Your objective
Locate every line in the listing below that contains the string "rest", matching case exactly, and copy each of those lines in full.

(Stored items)
☆ ☆ ☆

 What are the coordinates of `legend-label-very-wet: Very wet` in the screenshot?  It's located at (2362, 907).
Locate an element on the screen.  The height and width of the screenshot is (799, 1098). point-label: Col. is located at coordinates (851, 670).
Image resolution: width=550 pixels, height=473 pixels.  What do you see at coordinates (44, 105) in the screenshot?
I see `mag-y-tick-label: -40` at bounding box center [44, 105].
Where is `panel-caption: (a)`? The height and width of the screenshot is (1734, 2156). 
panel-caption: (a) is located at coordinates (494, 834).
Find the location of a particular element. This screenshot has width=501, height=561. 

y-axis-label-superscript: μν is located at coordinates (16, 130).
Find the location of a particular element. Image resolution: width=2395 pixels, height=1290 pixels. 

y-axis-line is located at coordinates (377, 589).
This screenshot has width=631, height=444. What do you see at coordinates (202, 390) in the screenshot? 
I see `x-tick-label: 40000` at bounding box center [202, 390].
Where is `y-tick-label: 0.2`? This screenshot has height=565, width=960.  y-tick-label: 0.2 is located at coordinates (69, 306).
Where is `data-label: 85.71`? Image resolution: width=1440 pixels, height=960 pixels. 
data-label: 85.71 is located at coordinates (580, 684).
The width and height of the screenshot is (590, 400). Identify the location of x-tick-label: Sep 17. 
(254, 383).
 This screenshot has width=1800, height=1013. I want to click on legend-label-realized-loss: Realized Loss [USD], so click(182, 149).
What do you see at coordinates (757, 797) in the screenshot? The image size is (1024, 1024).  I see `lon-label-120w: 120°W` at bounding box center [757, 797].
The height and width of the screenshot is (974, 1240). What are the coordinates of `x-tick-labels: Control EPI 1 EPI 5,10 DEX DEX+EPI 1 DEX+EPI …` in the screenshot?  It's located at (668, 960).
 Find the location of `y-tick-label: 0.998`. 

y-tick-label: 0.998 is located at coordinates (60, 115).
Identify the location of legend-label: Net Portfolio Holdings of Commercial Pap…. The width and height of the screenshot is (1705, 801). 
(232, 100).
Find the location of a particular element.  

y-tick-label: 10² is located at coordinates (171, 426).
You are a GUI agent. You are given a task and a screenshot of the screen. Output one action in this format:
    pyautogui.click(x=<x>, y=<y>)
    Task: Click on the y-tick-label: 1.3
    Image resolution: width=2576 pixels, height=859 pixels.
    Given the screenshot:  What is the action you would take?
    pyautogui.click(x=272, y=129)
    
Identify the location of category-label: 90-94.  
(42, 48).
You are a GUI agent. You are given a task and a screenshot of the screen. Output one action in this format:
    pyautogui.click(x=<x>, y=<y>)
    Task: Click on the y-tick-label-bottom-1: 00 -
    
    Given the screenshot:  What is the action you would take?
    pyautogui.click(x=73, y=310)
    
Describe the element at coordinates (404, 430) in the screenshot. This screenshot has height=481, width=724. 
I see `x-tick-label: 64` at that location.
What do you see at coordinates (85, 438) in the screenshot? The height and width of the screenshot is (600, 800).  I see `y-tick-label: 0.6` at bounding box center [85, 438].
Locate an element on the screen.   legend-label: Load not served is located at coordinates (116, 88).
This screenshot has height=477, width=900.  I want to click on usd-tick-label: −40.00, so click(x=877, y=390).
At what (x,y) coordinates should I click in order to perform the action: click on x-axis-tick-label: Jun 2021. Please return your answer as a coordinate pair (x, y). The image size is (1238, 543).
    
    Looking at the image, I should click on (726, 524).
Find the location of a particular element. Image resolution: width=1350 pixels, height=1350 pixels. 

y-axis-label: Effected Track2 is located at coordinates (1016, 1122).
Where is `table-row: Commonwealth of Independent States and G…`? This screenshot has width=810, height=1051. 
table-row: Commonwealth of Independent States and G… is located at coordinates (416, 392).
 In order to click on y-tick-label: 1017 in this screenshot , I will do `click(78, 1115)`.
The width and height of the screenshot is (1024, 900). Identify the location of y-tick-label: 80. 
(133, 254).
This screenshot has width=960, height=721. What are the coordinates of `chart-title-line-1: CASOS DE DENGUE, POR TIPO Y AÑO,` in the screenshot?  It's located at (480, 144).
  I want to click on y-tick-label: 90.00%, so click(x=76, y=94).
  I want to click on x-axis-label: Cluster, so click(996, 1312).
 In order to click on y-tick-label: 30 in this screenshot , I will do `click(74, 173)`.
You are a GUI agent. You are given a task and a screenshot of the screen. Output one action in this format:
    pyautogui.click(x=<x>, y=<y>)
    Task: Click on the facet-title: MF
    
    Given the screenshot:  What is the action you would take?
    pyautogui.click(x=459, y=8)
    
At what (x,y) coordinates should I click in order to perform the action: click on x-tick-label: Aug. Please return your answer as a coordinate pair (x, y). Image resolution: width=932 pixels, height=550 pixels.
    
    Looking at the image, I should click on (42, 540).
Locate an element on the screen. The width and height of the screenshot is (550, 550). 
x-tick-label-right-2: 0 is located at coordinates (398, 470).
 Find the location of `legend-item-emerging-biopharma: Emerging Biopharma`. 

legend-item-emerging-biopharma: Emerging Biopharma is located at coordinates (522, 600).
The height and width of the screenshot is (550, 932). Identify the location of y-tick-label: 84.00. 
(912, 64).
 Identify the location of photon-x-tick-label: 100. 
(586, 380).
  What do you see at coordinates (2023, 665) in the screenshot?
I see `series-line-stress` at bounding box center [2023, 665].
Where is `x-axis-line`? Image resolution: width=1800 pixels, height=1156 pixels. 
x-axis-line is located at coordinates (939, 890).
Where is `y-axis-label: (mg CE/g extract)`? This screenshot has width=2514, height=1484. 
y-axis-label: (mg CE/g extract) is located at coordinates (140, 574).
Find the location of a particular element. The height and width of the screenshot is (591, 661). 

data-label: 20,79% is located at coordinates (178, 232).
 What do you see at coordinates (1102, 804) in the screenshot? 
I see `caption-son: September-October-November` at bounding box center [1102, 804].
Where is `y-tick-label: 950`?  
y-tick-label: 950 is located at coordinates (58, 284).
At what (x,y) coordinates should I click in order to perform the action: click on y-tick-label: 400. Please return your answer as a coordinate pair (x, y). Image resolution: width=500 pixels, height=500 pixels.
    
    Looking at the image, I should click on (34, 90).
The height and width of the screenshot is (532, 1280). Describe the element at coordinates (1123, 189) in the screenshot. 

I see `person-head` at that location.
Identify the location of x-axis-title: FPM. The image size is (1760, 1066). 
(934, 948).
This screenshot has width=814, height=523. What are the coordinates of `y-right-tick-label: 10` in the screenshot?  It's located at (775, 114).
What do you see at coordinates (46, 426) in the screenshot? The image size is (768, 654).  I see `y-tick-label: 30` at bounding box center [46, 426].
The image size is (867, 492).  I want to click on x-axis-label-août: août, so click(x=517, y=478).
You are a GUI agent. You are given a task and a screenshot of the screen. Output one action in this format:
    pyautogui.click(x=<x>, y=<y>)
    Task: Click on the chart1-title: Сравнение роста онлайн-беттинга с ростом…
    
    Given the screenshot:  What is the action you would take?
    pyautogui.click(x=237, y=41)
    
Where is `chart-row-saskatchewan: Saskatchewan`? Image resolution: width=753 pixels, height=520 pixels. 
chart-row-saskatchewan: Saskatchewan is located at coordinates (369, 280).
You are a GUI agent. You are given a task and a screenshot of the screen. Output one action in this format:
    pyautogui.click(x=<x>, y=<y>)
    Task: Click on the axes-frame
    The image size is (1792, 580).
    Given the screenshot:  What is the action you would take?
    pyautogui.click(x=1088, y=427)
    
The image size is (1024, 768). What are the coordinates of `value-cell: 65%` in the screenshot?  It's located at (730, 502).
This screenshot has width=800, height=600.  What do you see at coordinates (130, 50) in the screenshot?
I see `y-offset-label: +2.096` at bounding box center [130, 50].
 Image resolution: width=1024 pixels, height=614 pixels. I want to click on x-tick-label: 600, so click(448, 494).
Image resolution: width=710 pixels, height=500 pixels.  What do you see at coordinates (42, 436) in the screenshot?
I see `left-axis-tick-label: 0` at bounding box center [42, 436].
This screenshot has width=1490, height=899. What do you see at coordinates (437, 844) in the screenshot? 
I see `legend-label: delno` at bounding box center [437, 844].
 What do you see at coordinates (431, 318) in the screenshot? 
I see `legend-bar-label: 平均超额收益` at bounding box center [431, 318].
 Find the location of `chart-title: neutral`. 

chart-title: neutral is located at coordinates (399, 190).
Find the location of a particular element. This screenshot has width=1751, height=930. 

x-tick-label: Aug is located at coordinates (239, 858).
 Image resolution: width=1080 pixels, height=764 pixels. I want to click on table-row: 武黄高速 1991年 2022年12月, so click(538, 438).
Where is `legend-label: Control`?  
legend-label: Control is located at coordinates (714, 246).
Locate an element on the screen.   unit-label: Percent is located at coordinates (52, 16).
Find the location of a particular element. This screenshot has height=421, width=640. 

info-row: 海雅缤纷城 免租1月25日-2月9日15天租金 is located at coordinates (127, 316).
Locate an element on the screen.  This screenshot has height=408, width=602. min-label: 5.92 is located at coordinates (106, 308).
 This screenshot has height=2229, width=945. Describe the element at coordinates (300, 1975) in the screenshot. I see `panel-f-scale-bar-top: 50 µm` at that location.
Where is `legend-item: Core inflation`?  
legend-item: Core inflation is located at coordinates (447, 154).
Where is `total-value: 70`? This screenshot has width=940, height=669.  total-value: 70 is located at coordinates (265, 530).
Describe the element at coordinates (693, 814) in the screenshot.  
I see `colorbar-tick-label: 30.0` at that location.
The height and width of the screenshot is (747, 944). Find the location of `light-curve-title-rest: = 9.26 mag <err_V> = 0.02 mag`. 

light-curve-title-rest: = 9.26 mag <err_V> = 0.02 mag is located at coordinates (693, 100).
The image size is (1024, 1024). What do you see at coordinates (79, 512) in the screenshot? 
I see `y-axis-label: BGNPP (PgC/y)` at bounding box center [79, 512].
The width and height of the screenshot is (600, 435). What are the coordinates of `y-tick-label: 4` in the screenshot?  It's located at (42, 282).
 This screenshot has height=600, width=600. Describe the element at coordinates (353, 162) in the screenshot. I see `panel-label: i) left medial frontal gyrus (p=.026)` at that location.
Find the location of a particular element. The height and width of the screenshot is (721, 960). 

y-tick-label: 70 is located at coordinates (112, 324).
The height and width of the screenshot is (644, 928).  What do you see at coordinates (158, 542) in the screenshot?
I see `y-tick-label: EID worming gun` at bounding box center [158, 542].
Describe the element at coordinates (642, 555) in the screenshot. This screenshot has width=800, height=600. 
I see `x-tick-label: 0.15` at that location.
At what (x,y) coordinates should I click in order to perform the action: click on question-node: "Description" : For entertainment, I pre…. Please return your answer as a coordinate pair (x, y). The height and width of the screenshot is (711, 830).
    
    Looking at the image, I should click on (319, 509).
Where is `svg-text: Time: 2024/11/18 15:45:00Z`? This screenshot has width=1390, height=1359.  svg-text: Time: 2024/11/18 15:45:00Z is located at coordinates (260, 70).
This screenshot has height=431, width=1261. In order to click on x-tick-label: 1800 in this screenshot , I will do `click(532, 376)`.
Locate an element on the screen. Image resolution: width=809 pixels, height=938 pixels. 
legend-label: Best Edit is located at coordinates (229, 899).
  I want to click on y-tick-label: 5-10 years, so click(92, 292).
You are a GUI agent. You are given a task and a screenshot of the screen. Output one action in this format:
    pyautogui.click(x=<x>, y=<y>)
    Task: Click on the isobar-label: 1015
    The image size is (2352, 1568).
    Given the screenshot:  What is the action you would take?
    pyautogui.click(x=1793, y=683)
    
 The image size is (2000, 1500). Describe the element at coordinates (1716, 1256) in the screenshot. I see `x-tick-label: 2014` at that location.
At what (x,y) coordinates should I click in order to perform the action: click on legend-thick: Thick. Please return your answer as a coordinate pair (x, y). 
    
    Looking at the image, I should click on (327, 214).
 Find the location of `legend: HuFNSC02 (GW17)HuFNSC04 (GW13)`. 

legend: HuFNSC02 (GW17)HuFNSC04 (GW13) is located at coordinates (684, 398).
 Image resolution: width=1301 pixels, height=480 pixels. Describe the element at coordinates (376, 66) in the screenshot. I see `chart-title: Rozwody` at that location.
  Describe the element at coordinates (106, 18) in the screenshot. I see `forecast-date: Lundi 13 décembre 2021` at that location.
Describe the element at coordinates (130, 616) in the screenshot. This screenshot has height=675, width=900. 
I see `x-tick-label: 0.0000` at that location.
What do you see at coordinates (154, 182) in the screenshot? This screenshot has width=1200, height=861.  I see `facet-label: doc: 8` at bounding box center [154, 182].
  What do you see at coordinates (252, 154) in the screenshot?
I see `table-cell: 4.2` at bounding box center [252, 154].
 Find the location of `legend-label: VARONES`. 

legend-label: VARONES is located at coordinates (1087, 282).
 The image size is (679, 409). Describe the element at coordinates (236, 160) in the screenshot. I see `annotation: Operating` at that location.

☆ ☆ ☆

Worked solution
The height and width of the screenshot is (747, 944). Find the location of `light-curve-title-rest: = 9.26 mag <err_V> = 0.02 mag`. 
light-curve-title-rest: = 9.26 mag <err_V> = 0.02 mag is located at coordinates (693, 100).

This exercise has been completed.